On Tue, Apr 16, 2019 at 1:31 PM Paul Morelle <[email protected]> wrote:
>> The problem here is the option parser of this command would try to
>> parse all options, so it considers both --quiet the same thing and are
>> to tell "submodule--foreach" to be quiet, the second --quiet is not
>> part of the "git pull" command anymore.
>>
>> So the fix would be to pass "--" to stop option parsing.
>> submodule--helper should not parse options it does not understand
>> anyway. Something like this should work.
>
>
> My expectation as a user (and probably Robin's too) would be that `git 
> submodule foreach` stops parsing arguments at `--` or at the first 
> not-recognized argument, whichever is encountered first. The rest of the 
> arguments would then be considered as the command.

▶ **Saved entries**

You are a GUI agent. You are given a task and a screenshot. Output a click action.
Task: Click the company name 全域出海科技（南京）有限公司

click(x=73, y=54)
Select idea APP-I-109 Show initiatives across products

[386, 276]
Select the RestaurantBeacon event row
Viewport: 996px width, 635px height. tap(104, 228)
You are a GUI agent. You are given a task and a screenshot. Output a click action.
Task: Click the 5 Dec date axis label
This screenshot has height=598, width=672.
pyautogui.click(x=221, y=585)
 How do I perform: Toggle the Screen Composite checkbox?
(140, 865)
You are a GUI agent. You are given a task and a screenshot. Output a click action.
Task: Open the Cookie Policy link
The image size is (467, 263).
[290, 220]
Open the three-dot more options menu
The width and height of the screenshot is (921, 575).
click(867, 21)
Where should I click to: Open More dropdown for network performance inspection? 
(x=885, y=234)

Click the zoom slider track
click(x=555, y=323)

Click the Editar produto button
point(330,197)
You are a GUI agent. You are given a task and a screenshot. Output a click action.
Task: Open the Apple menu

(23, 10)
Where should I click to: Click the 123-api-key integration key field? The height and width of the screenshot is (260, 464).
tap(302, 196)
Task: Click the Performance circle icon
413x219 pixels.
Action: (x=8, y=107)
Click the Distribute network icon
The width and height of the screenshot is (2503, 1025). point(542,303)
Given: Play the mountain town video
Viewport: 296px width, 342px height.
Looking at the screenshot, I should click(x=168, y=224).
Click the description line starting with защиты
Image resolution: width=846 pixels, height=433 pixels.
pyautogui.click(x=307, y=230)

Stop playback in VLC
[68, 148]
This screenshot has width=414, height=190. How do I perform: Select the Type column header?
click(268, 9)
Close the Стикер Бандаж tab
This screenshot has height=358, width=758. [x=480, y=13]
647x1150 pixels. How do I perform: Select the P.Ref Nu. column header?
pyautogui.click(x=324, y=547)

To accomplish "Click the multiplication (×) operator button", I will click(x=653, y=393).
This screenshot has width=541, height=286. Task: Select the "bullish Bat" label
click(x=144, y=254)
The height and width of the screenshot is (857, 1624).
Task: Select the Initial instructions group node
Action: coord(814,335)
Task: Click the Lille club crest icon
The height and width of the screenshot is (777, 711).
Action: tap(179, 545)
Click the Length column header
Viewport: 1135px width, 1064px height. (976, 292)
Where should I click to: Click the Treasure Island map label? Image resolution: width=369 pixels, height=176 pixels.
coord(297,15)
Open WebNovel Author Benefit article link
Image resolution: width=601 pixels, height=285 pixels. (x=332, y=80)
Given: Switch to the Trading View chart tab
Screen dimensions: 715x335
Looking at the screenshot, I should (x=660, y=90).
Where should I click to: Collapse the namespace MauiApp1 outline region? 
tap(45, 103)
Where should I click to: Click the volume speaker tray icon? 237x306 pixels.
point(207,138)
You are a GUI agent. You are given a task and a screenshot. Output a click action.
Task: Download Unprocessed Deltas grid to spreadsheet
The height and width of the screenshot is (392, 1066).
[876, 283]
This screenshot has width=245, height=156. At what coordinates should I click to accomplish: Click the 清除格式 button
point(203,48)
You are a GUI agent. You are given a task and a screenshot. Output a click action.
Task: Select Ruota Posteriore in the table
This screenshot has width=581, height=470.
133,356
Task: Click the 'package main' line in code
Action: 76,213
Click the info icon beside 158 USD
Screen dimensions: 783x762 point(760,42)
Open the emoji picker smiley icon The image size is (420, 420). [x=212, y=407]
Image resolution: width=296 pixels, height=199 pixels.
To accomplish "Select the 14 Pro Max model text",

▶ **Exercise requirements**
1) Rewrite the part of the email about submodule option parsing starting with "On Tue, Apr" and going on through "this should work.", with "option parser" changed to "argument parser".
2) Return the saved entries starting with the line with "Click the Distribute network icon" and going on through the line with "pyautogui.click(x=307, y=230)" as a JSON list of strings, one string per line, skipping blank lines.

▶ **Task responses**
1)
On Tue, Apr 16, 2019 at 1:31 PM Paul Morelle <[email protected]> wrote:
>> The problem here is the argument parser of this command would try to
>> parse all options, so it considers both --quiet the same thing and are
>> to tell "submodule--foreach" to be quiet, the second --quiet is not
>> part of the "git pull" command anymore.
>>
>> So the fix would be to pass "--" to stop option parsing.
>> submodule--helper should not parse options it does not understand
>> anyway. Something like this should work.

2)
[
  "Click the Distribute network icon",
  "The width and height of the screenshot is (2503, 1025). point(542,303)",
  "Given: Play the mountain town video",
  "Viewport: 296px width, 342px height.",
  "Looking at the screenshot, I should click(x=168, y=224).",
  "Click the description line starting with защиты",
  "Image resolution: width=846 pixels, height=433 pixels.",
  "pyautogui.click(x=307, y=230)"
]